Aim of the task: Would you repeat exactly the part of the listing below that runs from the line containing "Instruction: Remove the" down to the line containing "You are a GUI", inclusive, and nothing else?

Data for this task:
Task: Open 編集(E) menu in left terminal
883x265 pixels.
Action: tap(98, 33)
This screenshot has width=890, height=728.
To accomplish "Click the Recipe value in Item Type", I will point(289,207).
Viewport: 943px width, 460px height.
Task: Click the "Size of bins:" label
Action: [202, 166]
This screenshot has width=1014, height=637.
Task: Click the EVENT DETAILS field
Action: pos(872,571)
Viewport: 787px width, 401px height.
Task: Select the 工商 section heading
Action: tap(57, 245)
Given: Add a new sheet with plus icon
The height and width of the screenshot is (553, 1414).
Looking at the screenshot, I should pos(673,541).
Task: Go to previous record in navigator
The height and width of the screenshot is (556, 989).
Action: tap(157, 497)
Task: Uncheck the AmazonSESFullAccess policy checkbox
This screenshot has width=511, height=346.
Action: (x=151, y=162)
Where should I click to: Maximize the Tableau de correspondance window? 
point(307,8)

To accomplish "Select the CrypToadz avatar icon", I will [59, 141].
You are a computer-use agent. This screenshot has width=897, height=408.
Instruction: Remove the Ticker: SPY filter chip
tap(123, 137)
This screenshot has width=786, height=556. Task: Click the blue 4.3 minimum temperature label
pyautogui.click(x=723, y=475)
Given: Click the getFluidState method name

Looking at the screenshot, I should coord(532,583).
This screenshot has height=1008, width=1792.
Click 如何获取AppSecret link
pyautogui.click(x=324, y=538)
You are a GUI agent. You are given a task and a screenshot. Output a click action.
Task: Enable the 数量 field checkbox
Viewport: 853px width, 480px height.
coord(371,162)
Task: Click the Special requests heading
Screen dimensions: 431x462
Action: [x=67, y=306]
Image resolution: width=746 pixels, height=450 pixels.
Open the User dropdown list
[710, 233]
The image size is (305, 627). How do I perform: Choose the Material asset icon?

Solution for this exercise:
Instruction: Remove the Ticker: SPY filter chip
tap(123, 137)
This screenshot has width=786, height=556. Task: Click the blue 4.3 minimum temperature label
pyautogui.click(x=723, y=475)
Given: Click the getFluidState method name

Looking at the screenshot, I should coord(532,583).
This screenshot has height=1008, width=1792.
Click 如何获取AppSecret link
pyautogui.click(x=324, y=538)
You are a GUI agent. You are given a task and a screenshot. Output a click action.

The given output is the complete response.